Question

What are the solutions to the inequality (x-3)(x+5)≤0?

Answer

**step1** Understanding the problem

We need to find all the numbers, let's call them 'x', such that when we subtract 3 from 'x' (which gives us the first number), and then add 5 to 'x' (which gives us the second number), and finally multiply these two numbers together, the result is either a negative number or zero.

**step2** Finding the critical numbers

First, let's find the specific values of 'x' where each of the two parts of the multiplication becomes zero.
For the first part, $$x - 3$$: If $$x - 3 = 0$$, then 'x' must be 3.
For the second part, $$x + 5$$: If $$x + 5 = 0$$, then 'x' must be -5.
These two numbers, -5 and 3, are very important because they are the points where the expressions $$(x-3)$$ and $$(x+5)$$ might change from being negative to positive, or positive to negative.

**step3** Dividing the number line into sections

The two critical numbers, -5 and 3, help us divide all possible numbers for 'x' into three main sections on a number line:
Section 1: Numbers that are smaller than -5 (for example, -6, -10).
Section 2: Numbers that are between -5 and 3 (for example, -4, 0, 2).
Section 3: Numbers that are larger than 3 (for example, 4, 10).

**step4** Testing numbers from each section for the product's sign

Now, we will pick a number from each section and substitute it into the expression $$(x-3)(x+5)$$ to see if the product is negative or zero.
**For Section 1 (when 'x' is smaller than -5, let's pick x = -6):**
The first part: $$x - 3 = -6 - 3 = -9$$ (This is a negative number).
The second part: $$x + 5 = -6 + 5 = -1$$ (This is a negative number).
When we multiply two negative numbers, the result is a positive number: $$-9 \times -1 = 9$$.
Since 9 is not less than or equal to 0, numbers in this section are not solutions.

**step5** Continuing to test numbers from each section

**For Section 2 (when 'x' is between -5 and 3, let's pick x = 0):**
The first part: $$x - 3 = 0 - 3 = -3$$ (This is a negative number).
The second part: $$x + 5 = 0 + 5 = 5$$ (This is a positive number).
When we multiply a negative number by a positive number, the result is a negative number: $$-3 \times 5 = -15$$.
Since -15 is less than or equal to 0, numbers in this section (between -5 and 3) are solutions.
**For Section 3 (when 'x' is larger than 3, let's pick x = 4):**
The first part: $$x - 3 = 4 - 3 = 1$$ (This is a positive number).
The second part: $$x + 5 = 4 + 5 = 9$$ (This is a positive number).
When we multiply two positive numbers, the result is a positive number: $$1 \times 9 = 9$$.
Since 9 is not less than or equal to 0, numbers in this section are not solutions.

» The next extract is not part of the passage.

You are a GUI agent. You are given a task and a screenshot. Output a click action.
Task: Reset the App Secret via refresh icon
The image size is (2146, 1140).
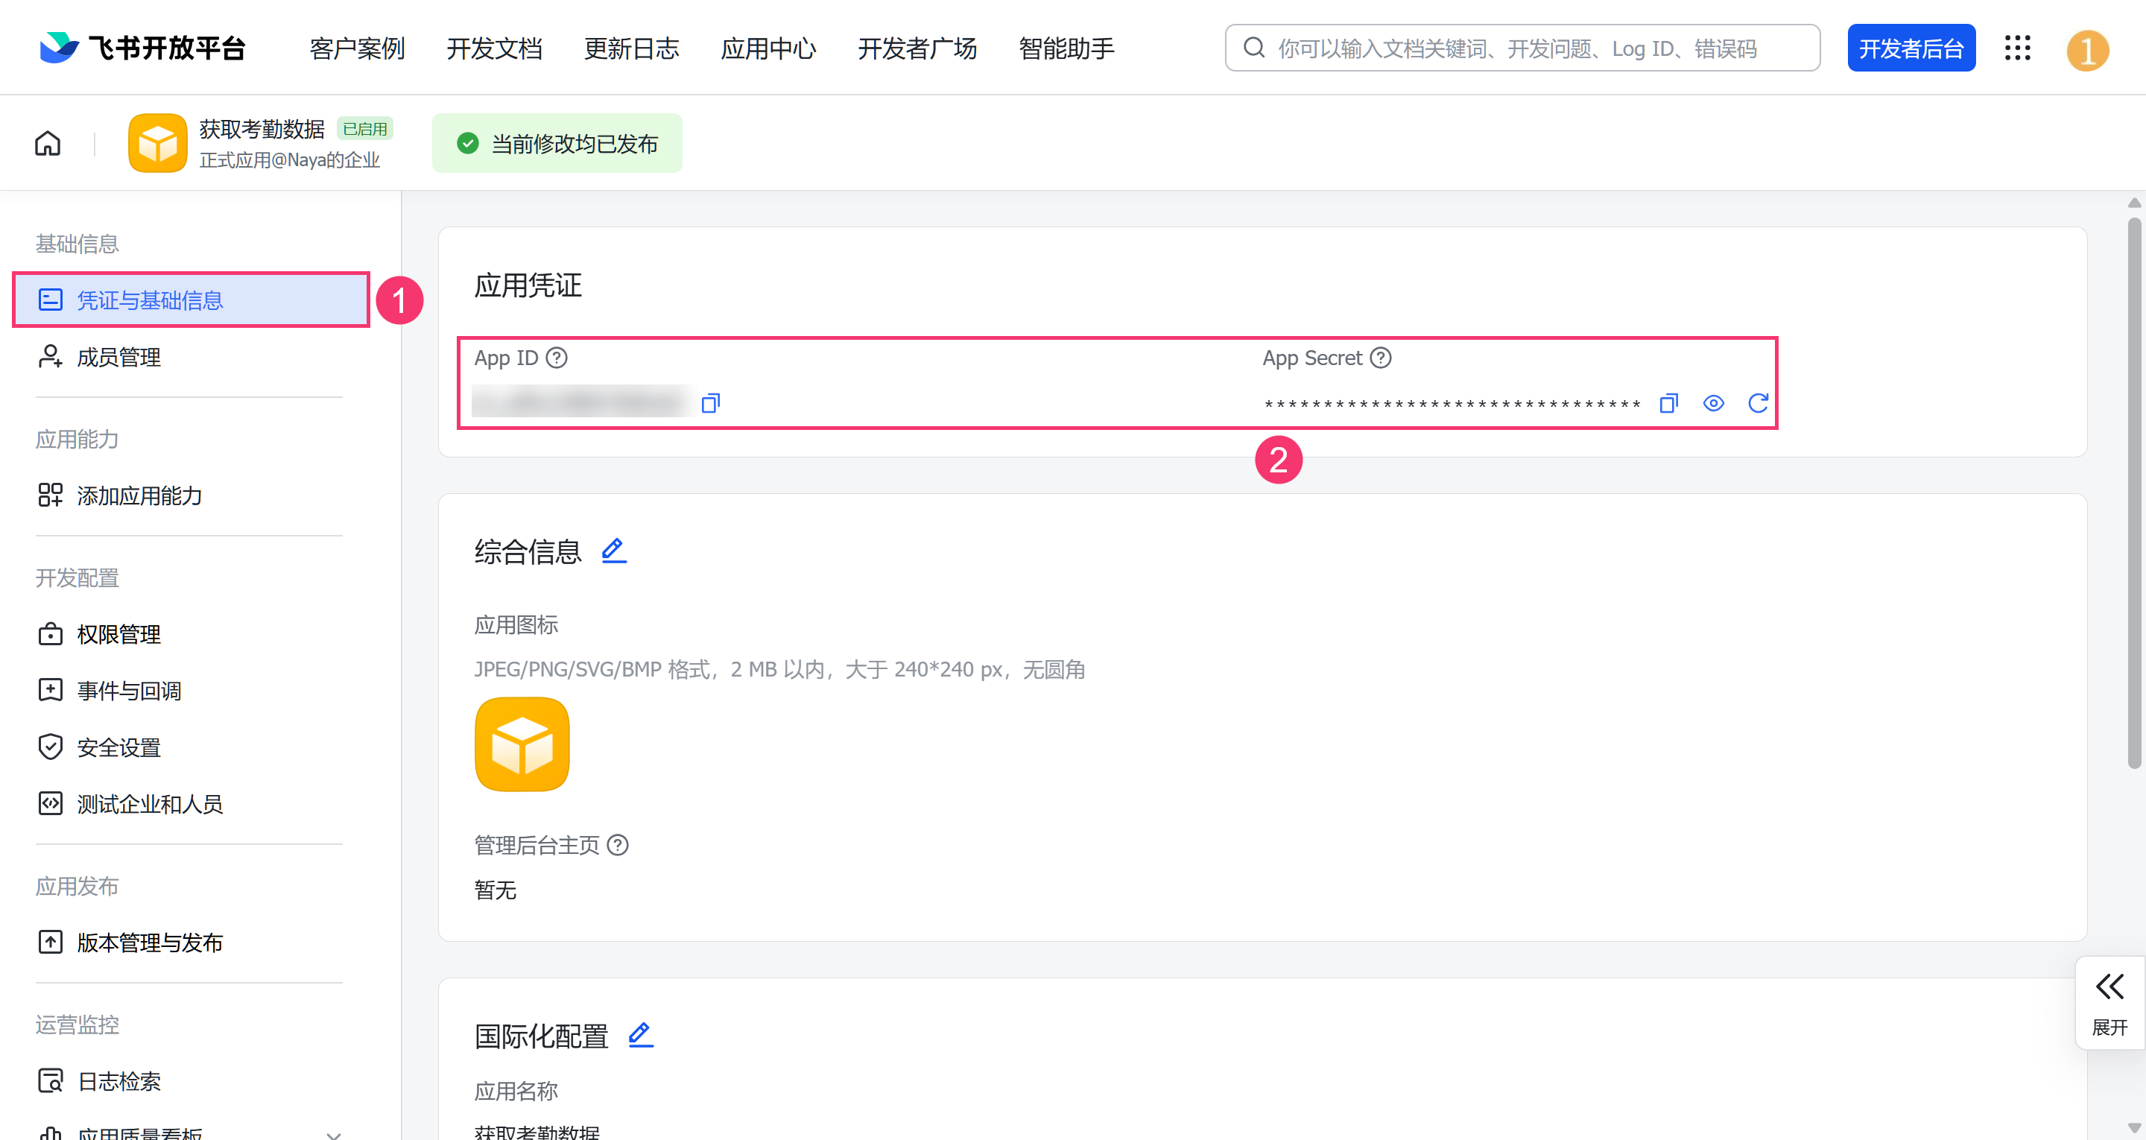(x=1758, y=403)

**step6** Checking the critical numbers themselves

Finally, we must check what happens exactly at our critical numbers, -5 and 3, because the inequality includes "equal to zero".
**If x = -5:**
The first part: $$x - 3 = -5 - 3 = -8$$.
The second part: $$x + 5 = -5 + 5 = 0$$.
The product is $$-8 \times 0 = 0$$.
Since 0 is less than or equal to 0, 'x = -5' is a solution.
**If x = 3:**
The first part: $$x - 3 = 3 - 3 = 0$$.
The second part: $$x + 5 = 3 + 5 = 8$$.
The product is $$0 \times 8 = 0$$.
Since 0 is less than or equal to 0, 'x = 3' is a solution.

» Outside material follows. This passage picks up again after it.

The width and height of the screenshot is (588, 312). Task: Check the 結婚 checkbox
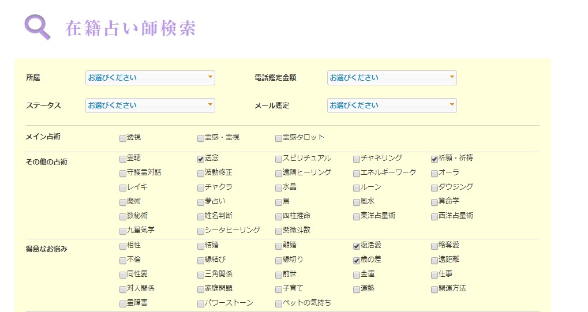[201, 246]
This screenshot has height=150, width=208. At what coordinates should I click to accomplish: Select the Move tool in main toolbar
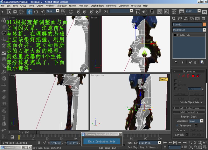(29, 11)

**step7** Stating the final solution

Putting all our findings together, the product $$(x-3)(x+5)$$ is less than or equal to zero only when 'x' is a number that is greater than or equal to -5 AND less than or equal to 3.
This means the solution includes -5, 3, and all the numbers in between them.
We write this solution as $$-5 \leq x \leq 3$$.